***** Material provided *****
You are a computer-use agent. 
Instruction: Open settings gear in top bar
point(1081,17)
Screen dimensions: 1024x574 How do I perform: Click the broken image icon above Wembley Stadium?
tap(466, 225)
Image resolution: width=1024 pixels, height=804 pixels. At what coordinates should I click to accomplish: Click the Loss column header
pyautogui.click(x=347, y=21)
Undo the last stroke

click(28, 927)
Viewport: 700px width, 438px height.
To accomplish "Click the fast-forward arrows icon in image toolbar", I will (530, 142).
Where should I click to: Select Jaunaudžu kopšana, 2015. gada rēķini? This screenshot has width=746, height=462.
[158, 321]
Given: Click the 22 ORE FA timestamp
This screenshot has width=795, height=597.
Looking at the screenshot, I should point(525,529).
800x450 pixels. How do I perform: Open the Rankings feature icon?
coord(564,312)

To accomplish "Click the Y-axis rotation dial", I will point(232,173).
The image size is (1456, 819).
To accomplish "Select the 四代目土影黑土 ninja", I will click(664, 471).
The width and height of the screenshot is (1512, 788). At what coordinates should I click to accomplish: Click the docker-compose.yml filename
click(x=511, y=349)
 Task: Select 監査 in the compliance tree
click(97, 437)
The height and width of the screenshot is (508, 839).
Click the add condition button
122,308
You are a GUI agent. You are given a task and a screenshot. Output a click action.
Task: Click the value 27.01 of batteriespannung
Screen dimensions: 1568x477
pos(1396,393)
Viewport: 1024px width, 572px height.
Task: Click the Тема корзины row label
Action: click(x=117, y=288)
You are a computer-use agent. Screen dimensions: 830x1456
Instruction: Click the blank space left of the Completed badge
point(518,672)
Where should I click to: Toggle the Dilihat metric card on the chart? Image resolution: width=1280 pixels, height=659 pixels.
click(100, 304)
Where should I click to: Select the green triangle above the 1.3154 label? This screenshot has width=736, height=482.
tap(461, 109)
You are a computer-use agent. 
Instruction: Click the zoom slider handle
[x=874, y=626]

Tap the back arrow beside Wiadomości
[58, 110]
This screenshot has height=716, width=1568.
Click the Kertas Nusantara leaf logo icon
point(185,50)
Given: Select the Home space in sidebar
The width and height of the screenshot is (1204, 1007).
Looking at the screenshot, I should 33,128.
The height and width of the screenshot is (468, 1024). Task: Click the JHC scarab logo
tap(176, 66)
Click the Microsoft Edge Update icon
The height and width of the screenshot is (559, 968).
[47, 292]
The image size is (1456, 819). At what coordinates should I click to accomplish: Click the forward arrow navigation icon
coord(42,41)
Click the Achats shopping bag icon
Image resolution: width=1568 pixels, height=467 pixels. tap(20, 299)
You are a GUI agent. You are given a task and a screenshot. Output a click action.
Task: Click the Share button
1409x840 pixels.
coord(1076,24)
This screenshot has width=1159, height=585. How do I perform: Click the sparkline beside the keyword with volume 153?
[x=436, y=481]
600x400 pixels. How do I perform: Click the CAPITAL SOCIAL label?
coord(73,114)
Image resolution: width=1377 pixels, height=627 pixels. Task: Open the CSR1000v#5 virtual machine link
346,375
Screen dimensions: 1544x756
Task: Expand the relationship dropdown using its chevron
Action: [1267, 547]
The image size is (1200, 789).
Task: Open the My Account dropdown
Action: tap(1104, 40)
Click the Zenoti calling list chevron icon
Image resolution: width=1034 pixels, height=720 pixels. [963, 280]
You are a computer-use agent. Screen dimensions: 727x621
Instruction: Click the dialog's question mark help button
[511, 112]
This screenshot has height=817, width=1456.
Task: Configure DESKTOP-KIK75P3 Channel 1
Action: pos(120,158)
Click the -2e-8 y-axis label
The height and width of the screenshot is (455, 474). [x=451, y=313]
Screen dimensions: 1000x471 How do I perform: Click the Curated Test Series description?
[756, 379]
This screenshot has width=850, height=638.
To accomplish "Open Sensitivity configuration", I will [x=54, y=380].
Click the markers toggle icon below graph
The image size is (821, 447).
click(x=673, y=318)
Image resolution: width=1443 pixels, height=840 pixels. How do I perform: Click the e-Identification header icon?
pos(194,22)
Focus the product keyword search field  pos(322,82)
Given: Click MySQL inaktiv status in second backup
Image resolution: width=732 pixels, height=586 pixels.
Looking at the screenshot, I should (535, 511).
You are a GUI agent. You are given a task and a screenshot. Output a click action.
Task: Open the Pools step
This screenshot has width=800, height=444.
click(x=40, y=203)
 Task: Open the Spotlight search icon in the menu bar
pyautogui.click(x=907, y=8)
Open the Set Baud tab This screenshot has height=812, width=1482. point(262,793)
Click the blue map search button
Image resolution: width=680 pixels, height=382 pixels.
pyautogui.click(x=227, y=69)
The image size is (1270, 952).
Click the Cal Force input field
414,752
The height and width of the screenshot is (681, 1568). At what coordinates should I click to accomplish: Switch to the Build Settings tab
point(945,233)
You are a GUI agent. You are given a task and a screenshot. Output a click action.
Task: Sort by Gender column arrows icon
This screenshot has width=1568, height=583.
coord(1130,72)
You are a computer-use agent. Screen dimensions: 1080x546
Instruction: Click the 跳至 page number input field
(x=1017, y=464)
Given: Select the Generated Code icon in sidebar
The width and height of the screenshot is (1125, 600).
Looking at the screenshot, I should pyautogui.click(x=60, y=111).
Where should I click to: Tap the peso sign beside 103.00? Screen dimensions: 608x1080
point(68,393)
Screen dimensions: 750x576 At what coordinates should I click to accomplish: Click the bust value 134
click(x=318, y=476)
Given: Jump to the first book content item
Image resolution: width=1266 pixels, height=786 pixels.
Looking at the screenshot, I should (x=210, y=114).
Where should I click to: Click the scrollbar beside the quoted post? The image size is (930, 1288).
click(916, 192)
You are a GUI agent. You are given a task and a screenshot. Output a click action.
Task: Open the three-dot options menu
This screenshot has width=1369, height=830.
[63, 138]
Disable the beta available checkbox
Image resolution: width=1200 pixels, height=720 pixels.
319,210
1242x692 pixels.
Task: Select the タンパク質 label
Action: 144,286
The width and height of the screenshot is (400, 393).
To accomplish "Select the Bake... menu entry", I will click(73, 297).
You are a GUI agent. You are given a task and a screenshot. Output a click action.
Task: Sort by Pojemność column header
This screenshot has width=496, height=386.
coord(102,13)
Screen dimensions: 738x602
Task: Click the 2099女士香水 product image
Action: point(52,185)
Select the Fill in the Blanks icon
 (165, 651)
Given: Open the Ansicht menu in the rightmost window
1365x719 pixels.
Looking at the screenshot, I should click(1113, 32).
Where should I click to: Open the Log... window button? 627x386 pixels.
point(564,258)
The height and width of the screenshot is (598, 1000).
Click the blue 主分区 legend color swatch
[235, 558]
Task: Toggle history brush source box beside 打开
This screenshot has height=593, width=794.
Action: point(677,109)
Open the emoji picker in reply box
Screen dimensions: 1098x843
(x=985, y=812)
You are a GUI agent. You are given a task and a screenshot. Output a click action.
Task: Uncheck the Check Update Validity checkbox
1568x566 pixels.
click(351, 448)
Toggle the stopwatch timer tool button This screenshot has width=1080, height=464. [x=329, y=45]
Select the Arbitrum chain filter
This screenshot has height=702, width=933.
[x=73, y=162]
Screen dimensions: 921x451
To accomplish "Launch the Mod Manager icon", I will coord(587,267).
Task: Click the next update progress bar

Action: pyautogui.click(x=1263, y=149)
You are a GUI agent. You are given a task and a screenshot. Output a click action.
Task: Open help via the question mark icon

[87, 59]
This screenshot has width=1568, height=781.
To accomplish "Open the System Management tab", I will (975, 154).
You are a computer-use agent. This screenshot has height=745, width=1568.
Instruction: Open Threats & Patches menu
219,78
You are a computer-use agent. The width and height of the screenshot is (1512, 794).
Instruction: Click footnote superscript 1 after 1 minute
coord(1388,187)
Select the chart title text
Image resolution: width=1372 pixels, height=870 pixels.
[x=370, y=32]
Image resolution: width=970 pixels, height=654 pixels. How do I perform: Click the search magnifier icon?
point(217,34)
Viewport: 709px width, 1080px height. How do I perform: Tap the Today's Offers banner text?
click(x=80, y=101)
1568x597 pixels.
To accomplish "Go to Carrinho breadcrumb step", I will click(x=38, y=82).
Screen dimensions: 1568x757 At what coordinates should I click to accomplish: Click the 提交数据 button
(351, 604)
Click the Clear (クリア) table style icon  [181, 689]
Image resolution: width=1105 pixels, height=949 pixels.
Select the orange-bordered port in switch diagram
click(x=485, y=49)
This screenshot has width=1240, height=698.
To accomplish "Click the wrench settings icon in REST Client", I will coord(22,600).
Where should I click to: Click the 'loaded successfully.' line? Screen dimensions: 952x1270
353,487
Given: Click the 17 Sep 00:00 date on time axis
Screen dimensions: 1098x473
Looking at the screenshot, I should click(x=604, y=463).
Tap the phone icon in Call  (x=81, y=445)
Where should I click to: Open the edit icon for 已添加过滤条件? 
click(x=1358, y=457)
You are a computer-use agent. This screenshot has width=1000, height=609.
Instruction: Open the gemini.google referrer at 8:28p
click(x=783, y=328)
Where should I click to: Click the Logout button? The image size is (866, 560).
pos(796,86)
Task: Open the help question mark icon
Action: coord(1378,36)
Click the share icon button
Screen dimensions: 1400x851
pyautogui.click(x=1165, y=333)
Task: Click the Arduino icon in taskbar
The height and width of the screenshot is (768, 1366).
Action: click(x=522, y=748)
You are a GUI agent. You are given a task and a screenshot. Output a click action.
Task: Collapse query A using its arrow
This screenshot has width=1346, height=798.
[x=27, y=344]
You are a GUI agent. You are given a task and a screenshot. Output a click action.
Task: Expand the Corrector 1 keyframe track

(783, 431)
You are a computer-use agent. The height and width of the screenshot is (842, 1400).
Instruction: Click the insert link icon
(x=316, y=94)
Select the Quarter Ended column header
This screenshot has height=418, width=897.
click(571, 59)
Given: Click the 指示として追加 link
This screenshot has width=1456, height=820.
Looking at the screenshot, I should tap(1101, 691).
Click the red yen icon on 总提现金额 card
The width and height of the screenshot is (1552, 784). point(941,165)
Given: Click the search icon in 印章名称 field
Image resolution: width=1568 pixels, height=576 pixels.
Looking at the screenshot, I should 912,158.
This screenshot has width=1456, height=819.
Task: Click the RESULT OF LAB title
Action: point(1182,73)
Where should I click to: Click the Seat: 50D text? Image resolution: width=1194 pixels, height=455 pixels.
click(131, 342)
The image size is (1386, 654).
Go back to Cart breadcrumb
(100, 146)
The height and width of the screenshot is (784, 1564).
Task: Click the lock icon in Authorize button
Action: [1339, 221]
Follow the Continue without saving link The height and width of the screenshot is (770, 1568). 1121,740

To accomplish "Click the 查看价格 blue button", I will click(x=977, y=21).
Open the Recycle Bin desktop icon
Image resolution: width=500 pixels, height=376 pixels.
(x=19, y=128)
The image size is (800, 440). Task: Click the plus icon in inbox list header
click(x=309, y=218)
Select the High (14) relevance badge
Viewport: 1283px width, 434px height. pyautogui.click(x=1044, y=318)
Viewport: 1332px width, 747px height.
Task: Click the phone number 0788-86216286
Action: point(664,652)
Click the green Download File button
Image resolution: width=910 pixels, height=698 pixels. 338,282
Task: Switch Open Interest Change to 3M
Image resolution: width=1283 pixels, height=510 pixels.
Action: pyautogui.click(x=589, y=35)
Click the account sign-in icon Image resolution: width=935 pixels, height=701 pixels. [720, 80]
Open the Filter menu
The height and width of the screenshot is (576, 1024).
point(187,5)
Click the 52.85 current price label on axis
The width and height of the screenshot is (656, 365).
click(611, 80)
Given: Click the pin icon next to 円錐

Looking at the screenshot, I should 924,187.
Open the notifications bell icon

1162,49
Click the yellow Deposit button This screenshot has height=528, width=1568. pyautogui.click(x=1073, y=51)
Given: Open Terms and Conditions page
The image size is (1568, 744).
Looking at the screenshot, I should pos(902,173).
*****
- [Task requirements] Return a word-for-word copy of the lines above from the one holding "Task: Toggle history" through the one holding "This screenshot has width=1568, height=781.", with both of them included and nothing besides.

- [Exercise output]
Task: Toggle history brush source box beside 打开
This screenshot has height=593, width=794.
Action: point(677,109)
Open the emoji picker in reply box
Screen dimensions: 1098x843
(x=985, y=812)
You are a GUI agent. You are given a task and a screenshot. Output a click action.
Task: Uncheck the Check Update Validity checkbox
1568x566 pixels.
click(351, 448)
Toggle the stopwatch timer tool button This screenshot has width=1080, height=464. [x=329, y=45]
Select the Arbitrum chain filter
This screenshot has height=702, width=933.
[x=73, y=162]
Screen dimensions: 921x451
To accomplish "Launch the Mod Manager icon", I will coord(587,267).
Task: Click the next update progress bar

Action: pyautogui.click(x=1263, y=149)
You are a GUI agent. You are given a task and a screenshot. Output a click action.
Task: Open help via the question mark icon

[87, 59]
This screenshot has width=1568, height=781.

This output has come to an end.